Arbitration for a single port is preferred in area- and cost-sensitive applications, especially when shared-memory utilization is modest, because a true dual-ported memory is about twice as big per bit when compared to single-ported RAM. However, a true dual-ported memory may be the better choice when the shared memory is very small or when absolute determinism of access latency is required.

Direct Connect Ports

Direct processor-to-processor connections reduce cost and latency for communication. They allow data to move directly from one processor’s registers to the registers and execution units of another processor like a GPIO. A simple example of direct connection is shown in Figure 4. This example takes advantage of exportation of state registers and importation of wire values (features found in some extensible processors) to create an additional dedicated interface within each processor and to directly connect them.

Whenever the Processor 1 writes a value to the output register, usually as part of some computation, that value automatically appears on the output pins of the processor. That same value is immediately available as input value to operations in Processor 2. Wire connections can be arbitrarily wide, allowing large and non-power-of-two-sized operands to be transferred easily and quickly.

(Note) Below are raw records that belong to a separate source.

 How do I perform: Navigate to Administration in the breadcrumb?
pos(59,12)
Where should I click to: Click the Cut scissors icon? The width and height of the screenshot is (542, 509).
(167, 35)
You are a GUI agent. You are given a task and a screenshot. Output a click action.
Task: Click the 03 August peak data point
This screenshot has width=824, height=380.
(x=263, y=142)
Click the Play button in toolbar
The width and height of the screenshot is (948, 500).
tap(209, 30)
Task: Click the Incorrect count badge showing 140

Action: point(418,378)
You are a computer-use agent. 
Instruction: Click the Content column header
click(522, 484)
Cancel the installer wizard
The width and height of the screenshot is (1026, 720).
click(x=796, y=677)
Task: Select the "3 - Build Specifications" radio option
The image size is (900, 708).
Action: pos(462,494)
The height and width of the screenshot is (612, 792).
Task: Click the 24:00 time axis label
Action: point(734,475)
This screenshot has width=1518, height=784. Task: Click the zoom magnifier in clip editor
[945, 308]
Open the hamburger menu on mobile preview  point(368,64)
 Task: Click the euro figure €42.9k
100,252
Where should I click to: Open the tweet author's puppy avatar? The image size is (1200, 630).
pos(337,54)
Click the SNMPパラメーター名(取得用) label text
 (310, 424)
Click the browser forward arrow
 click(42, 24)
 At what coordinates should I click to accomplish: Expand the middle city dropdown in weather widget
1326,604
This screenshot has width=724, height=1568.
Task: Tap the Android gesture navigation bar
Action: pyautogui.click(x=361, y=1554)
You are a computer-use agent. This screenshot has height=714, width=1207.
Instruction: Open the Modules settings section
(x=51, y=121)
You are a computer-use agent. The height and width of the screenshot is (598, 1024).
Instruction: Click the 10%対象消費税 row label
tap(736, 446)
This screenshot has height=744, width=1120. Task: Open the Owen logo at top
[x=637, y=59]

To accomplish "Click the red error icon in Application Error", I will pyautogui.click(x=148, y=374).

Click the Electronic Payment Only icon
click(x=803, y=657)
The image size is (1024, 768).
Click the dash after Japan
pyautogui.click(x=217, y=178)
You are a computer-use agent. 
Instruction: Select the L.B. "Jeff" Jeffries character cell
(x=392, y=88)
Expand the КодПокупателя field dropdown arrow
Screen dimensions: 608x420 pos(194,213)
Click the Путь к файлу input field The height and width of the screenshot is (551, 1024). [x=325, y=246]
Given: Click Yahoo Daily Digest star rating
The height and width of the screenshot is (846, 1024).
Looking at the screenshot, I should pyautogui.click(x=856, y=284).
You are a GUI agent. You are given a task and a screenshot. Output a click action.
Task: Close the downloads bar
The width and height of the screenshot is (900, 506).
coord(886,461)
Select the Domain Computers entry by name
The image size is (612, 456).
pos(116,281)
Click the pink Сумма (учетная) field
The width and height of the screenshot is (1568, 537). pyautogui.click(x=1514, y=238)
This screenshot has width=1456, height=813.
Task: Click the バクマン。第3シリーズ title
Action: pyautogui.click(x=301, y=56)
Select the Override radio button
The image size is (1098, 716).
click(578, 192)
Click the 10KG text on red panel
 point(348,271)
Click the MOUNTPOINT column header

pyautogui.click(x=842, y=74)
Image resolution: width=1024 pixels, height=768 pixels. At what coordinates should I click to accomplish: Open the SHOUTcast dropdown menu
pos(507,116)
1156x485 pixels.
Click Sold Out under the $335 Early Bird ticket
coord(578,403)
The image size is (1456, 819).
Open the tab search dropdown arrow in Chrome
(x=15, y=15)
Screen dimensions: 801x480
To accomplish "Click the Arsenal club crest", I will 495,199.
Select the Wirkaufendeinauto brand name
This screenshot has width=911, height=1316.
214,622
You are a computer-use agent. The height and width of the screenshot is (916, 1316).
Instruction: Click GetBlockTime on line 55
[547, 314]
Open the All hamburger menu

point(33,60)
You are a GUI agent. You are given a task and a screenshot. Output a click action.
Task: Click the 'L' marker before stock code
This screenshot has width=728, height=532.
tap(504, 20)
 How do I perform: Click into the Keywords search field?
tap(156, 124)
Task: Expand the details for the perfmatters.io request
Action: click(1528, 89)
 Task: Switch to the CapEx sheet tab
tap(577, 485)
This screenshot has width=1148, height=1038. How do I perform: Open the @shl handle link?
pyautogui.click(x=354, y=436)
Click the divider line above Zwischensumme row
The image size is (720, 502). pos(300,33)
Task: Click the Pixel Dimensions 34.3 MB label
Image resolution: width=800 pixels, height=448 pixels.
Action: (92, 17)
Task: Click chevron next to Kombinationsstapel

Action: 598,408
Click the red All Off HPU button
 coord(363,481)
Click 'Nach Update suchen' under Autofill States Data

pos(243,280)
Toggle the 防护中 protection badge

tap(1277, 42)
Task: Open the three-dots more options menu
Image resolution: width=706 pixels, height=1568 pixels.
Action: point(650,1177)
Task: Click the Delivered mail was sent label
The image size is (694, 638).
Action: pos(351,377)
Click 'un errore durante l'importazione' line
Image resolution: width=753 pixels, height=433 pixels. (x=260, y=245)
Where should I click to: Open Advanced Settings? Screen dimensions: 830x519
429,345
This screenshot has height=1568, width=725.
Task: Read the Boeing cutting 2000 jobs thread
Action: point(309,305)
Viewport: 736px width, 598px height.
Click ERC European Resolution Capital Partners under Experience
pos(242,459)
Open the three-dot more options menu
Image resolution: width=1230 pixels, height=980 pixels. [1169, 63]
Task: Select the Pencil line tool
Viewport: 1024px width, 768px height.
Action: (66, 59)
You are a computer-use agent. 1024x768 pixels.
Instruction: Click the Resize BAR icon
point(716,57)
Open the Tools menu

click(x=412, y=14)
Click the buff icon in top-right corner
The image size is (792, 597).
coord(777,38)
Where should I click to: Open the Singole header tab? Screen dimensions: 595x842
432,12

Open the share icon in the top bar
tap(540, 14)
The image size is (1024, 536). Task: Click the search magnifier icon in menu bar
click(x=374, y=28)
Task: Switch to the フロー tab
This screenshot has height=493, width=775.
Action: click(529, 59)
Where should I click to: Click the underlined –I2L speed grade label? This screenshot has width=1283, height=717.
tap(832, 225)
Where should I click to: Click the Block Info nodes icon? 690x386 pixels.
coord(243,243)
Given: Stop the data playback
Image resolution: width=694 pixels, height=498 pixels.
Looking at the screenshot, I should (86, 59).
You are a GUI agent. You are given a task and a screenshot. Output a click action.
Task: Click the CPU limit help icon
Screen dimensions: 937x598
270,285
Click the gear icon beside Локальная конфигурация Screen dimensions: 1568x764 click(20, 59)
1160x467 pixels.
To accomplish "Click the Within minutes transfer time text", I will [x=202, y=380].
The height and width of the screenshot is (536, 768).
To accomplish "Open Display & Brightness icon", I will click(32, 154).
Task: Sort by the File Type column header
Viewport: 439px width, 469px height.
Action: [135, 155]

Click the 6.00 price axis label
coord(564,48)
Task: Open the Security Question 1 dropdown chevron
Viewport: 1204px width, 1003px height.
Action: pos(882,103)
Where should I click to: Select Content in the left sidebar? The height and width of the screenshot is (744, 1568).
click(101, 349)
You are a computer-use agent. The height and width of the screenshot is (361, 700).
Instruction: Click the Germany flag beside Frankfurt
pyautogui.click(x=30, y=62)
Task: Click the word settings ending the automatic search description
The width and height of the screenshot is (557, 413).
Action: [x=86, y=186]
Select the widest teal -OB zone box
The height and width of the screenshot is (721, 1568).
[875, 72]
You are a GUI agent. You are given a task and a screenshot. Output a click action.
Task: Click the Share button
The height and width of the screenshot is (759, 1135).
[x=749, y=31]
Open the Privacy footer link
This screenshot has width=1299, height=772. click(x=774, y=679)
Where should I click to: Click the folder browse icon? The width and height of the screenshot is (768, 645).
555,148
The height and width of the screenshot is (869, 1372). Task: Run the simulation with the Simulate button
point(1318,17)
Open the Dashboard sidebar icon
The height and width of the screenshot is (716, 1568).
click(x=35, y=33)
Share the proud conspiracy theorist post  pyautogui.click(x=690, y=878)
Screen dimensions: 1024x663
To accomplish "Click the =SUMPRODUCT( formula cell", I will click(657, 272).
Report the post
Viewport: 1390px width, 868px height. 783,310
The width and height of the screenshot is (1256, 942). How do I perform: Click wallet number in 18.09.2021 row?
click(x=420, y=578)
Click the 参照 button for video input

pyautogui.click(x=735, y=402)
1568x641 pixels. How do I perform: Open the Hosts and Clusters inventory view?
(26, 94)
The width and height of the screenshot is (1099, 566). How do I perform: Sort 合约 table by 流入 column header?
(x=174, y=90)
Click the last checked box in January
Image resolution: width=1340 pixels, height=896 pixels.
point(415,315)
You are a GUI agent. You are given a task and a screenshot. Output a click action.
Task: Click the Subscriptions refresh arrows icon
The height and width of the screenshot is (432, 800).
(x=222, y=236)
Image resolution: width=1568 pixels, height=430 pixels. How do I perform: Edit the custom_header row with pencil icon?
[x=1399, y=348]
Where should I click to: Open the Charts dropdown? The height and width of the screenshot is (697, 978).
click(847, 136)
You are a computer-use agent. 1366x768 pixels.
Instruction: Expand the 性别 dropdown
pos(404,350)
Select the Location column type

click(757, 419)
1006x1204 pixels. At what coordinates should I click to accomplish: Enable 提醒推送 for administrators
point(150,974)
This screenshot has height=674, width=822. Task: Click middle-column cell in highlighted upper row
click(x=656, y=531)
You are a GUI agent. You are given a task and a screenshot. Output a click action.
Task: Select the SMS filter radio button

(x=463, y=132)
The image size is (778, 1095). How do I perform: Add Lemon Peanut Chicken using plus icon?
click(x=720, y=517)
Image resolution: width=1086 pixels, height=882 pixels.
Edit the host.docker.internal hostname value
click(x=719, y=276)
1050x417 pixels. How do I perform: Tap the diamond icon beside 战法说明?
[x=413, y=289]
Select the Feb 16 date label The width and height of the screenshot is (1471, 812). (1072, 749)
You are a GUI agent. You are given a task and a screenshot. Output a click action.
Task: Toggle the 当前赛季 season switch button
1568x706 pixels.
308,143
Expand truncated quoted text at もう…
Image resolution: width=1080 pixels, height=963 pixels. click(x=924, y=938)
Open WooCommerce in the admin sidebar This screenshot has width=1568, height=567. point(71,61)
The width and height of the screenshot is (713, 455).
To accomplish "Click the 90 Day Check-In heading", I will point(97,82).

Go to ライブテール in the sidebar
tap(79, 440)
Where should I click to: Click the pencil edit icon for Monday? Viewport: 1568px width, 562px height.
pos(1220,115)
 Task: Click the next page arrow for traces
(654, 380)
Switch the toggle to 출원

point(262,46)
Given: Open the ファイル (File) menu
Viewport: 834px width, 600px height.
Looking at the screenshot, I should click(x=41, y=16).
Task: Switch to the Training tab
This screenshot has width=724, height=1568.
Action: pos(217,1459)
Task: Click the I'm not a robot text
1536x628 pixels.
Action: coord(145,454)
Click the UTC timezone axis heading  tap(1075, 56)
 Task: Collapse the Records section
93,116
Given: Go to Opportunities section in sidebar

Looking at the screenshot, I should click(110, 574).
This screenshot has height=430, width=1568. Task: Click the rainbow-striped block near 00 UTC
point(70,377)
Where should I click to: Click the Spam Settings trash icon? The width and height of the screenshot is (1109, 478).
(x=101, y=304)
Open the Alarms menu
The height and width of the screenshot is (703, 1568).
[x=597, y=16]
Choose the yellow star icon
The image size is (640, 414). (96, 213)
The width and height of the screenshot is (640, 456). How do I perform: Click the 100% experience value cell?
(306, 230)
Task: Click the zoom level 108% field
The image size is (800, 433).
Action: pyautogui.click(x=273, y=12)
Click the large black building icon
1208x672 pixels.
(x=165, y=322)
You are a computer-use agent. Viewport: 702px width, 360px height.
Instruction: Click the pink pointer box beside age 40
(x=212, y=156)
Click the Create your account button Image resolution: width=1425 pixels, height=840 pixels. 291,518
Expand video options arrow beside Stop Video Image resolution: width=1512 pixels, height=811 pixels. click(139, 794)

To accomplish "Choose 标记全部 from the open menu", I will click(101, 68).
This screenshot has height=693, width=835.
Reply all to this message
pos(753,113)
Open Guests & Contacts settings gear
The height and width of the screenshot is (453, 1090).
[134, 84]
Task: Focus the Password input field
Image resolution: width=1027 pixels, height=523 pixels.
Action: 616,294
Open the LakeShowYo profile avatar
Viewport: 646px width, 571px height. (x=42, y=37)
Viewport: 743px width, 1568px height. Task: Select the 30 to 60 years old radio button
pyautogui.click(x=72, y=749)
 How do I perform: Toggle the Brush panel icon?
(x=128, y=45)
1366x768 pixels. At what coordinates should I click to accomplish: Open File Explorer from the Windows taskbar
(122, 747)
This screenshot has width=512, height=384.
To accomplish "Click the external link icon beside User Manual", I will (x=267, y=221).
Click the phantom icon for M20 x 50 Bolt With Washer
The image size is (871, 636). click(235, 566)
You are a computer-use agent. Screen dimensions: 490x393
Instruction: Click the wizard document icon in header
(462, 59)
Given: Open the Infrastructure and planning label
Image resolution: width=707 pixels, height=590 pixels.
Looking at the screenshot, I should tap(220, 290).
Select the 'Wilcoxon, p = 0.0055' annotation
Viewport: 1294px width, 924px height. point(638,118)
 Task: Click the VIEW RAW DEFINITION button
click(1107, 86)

Figure 4. Direct processor-to-processor ports

Note: Tensilica’s Xtensa LX2 processor allows you to create registers with exported state, operations that write these states, and other operations that use these new input values from other exported states.

The operation that produces the data for the output state register may be as simple as a register-to-register transfer or it may be a complex logic function based on many other processor state values. Similarly, the input value can simply be transferred to another processor state within Processor 2 (register or memory), or it could be used as one input to a complex logic function.

This form of direct connection still requires some handshake between the two processors. The consumer of data may need to signal to the producer that the data in the register has been used, so that the producer can write the next data value. The producer may need to signal the consumer than new data is available. This signaling can be done in several ways, including:

Consumer-to-producer port: An architect can make two additional port connections, each just one bit wide, one from consumer processor back to the producer processor, and one from producer to consumer. The consumer asserts its “acknowledge” output when the data has been used. The producer uses this signal as part of the decision in the code to generate the next output value. The producer asserts its “data-ready” handshake output when the next data value is available. The consumer should negate its “acknowledge” signal, in preparation for the next assertion when the next data word has been processed. The handshake is shown in the timing diagram in Figure 5. Because this transaction requires at least one full instruction execution per signal transition, this method consumes at least a dozen cycles per data word transferred.

Figure 5. Two wire handshake

A variant of data queues creates producer-consumer handshake signals automatically. The “data ready” signal is equivalent to the push into the tail of a queue, and the “acknowledge” signal is equivalent to the pop from the head of a queue. A flag bit, set by “data ready” and cleared by “acknowledge” coordinates the two tasks.

Interrupt-driven handshake: The data transfer can also be controlled by interrupts between the two processors. When the producer processor has created the data and placed it on its output port, it also asserts a signal on an output wire connected to an interrupt input of the consumer processor. The consumer processor handles the interrupt as soon as it can (after any higher priority interrupts are handled), and accepts the data from the input port within the interrupt handler. The consumer’s interrupt handler then asserts its own output signal, which is connected to an interrupt input on the producer processor. The producer interrupt handler can then drive new data to the consumer. The basic structure of the interrupt-driven handshake is shown in Figure 6.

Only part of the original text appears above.